Further Studies in the Making of the Early Hebrew Book

Further Studies in the Making of the Early Hebrew Book
Author :
Publisher : BRILL
Total Pages : 501
Release :
ISBN-10 : 9789004245242
ISBN-13 : 9004245243
Rating : 4/5 (42 Downloads)

Book Synopsis Further Studies in the Making of the Early Hebrew Book by : Marvin J. Heller

Download or read book Further Studies in the Making of the Early Hebrew Book written by Marvin J. Heller and published by BRILL. This book was released on 2013-03-21 with total page 501 pages. Available in PDF, EPUB and Kindle. Book excerpt: Further Studies in the Making of the Early Hebrew Book addresses a variety of aspects of the early Hebrew book often treated in a cursory manner. The essays encompass book arts, printing-places and printers, and unusual book varia.

Eternity Now

Eternity Now
Author :
Publisher : State University of New York Press
Total Pages : 280
Release :
ISBN-10 : 9781438475561
ISBN-13 : 143847556X
Rating : 4/5 (61 Downloads)

Book Synopsis Eternity Now by : Wojciech Tworek

Download or read book Eternity Now written by Wojciech Tworek and published by State University of New York Press. This book was released on 2019-07-15 with total page 280 pages. Available in PDF, EPUB and Kindle. Book excerpt: The Habad movement, formed in eighteenth-century Belarus, has developed into one of the most influential streams of Hasidic Judaism. Drawing on both mystical sermons and legal writings of its founder, Rabbi Shneur Zalman of Liady (1745–1812), Eternity Now provides the first account of the historiosophical dimensions of early Habad doctrine. Challenging the commonly held view that Shneur Zalman was primarily concerned with supratemporal transcendence, Wojciech Tworek reveals the importance of time and history in his teachings. Tworek argues that the worldly dimensions of Shneur Zalman's thought were largely responsible for the rapid growth of Habad at the turn of the nineteenth century and fostered its transformation from an elitist circle into a mass movement. Tworek's readings of Hebrew and Yiddish sources demonstrate the implications of these ideas not only for male scholars but also for non-scholars, Jewish women, and even non-Jews. Philosophical and kabbalistic thought joined together to form a model of religious experience attractive to a broad audience, laying an ideological foundation for the missionary messianism that was to become a hallmark of Habad in the twentieth century.
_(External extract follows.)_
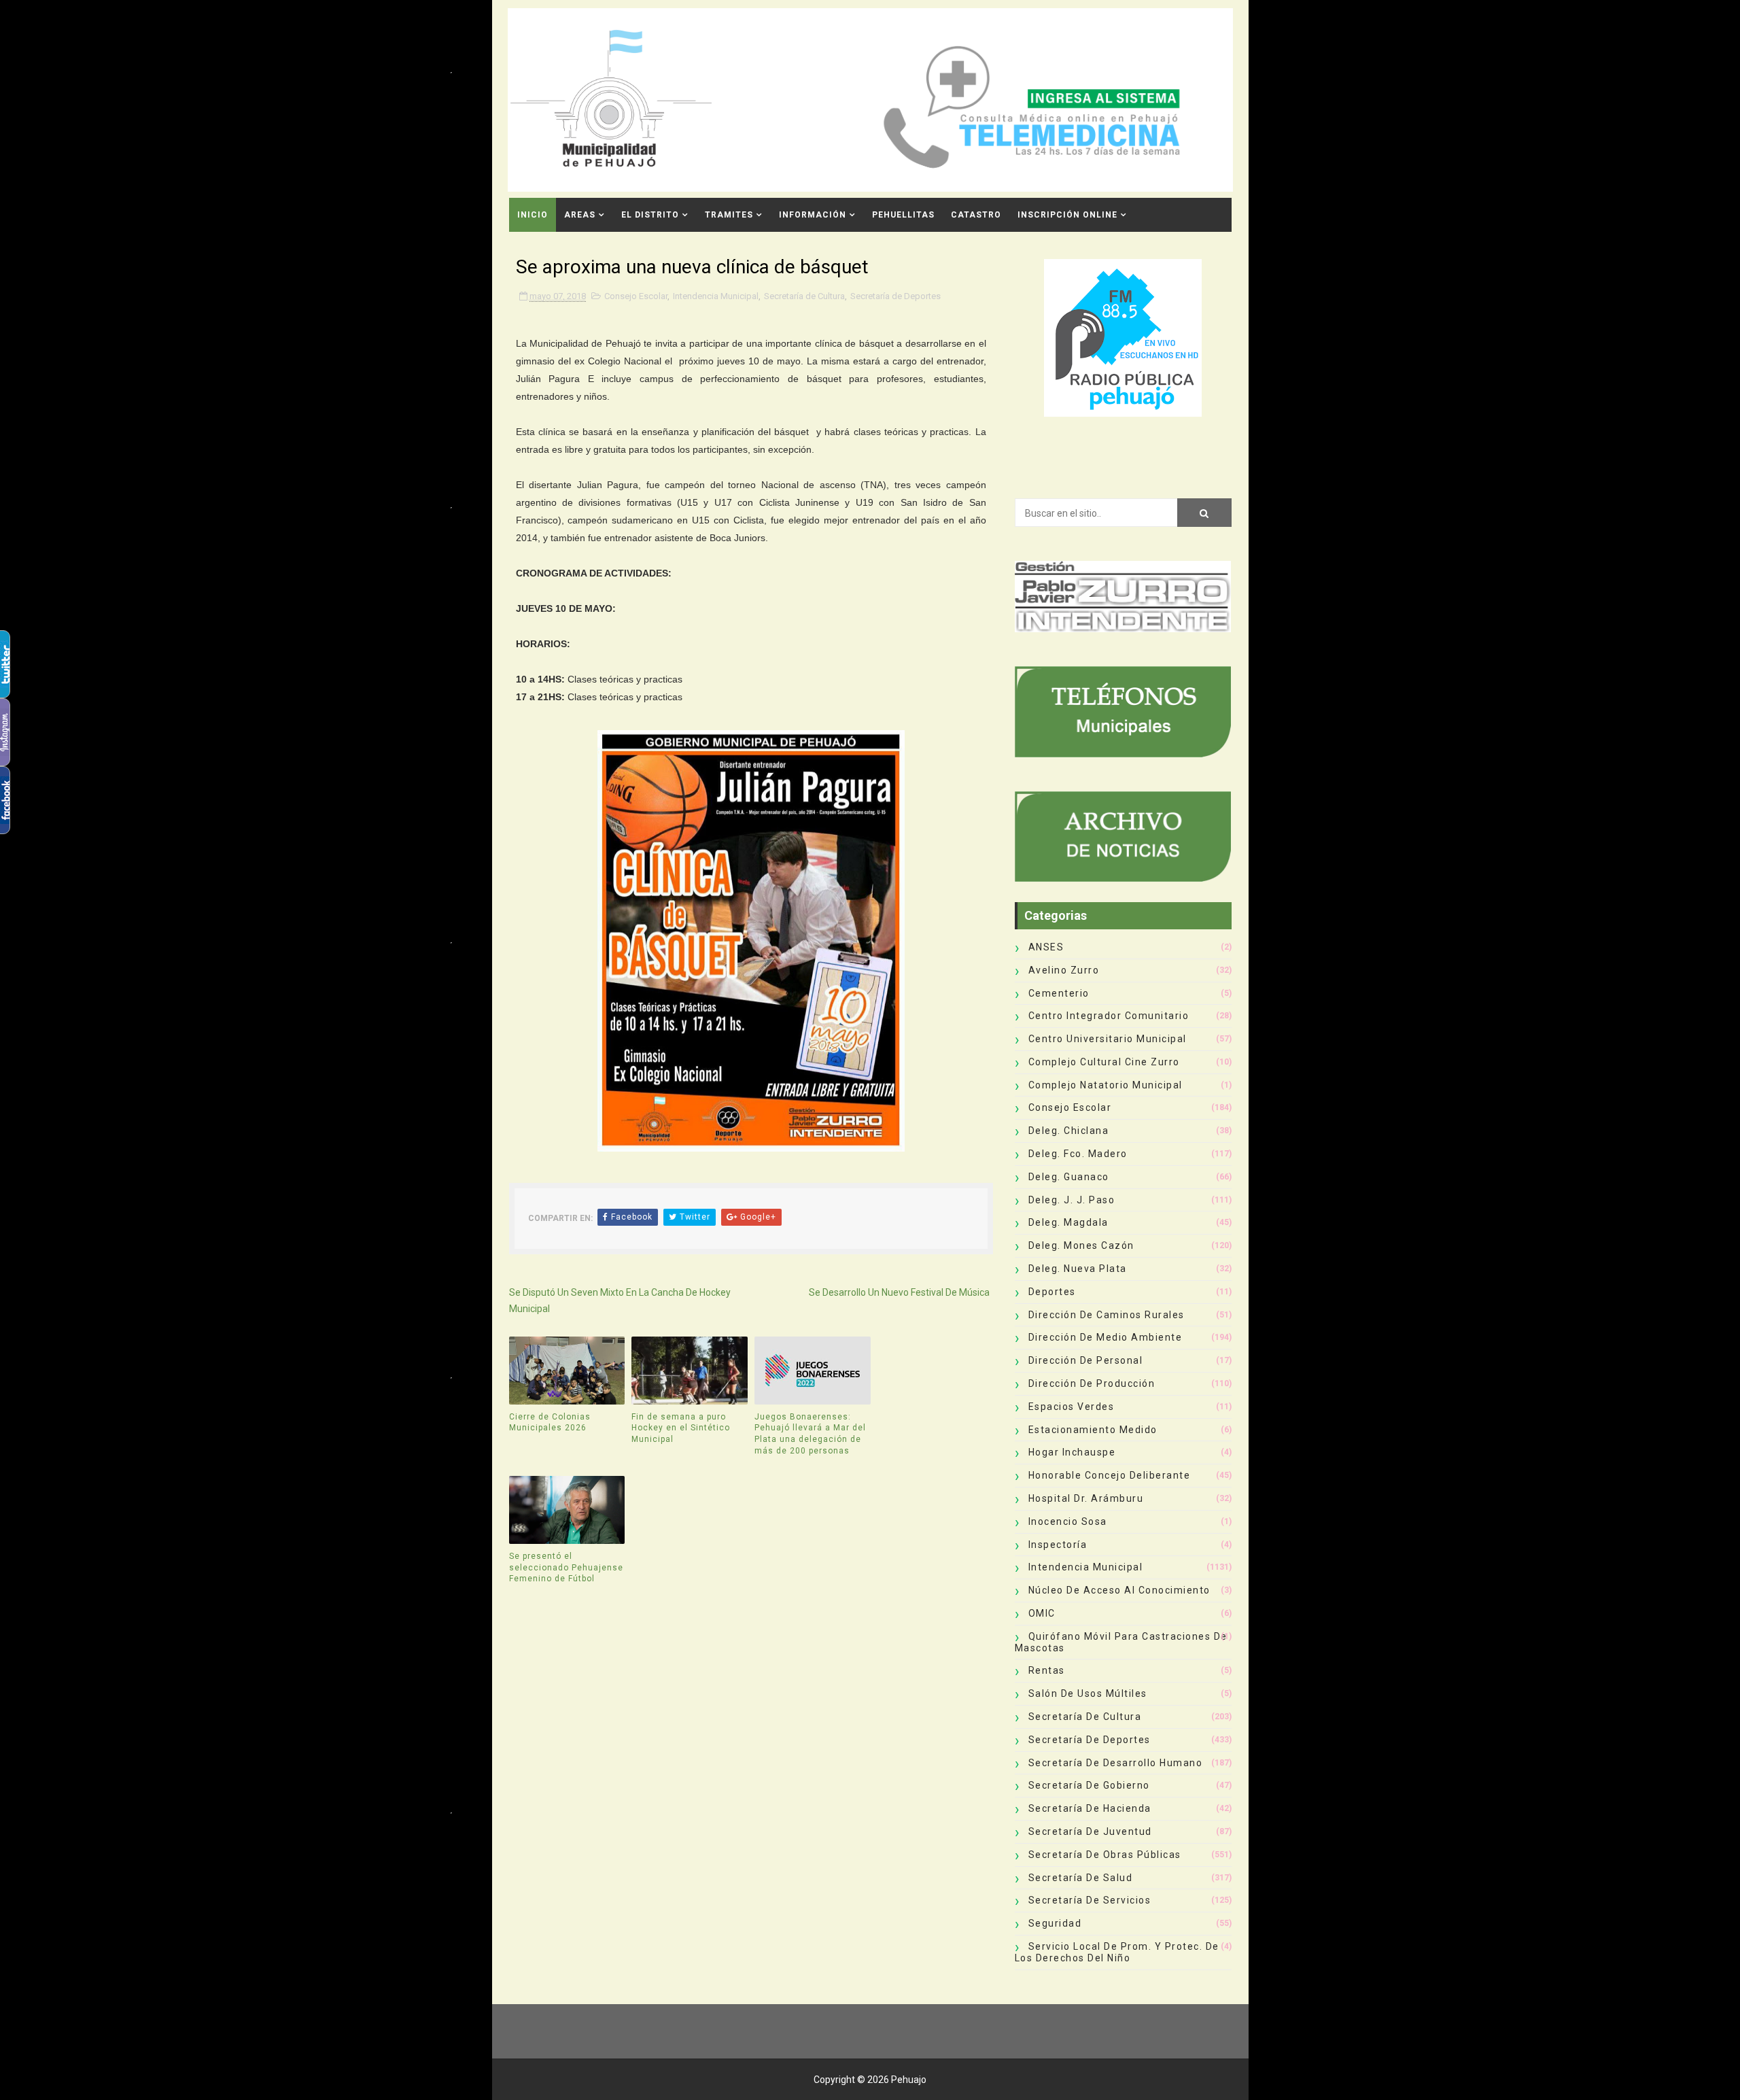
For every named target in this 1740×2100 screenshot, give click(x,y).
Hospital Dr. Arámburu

With Reverence for the Word

With Reverence for the Word
Author :
Publisher : Oxford University Press
Total Pages : 508
Release :
ISBN-10 : 9780199755752
ISBN-13 : 0199755752
Rating : 4/5 (52 Downloads)

Book Synopsis With Reverence for the Word by : Jane Dammen McAuliffe

Download or read book With Reverence for the Word written by Jane Dammen McAuliffe and published by Oxford University Press. This book was released on 2010-09-14 with total page 508 pages. Available in PDF, EPUB and Kindle. Book excerpt: This volume represents the first trilateral exploration of medieval scriptural interpretation. During the medieval period the three exegetical traditions of Judaism, Christianity, and Islam produced a vast literature, one of great diversity but also one of numerous cross-cultural similarities.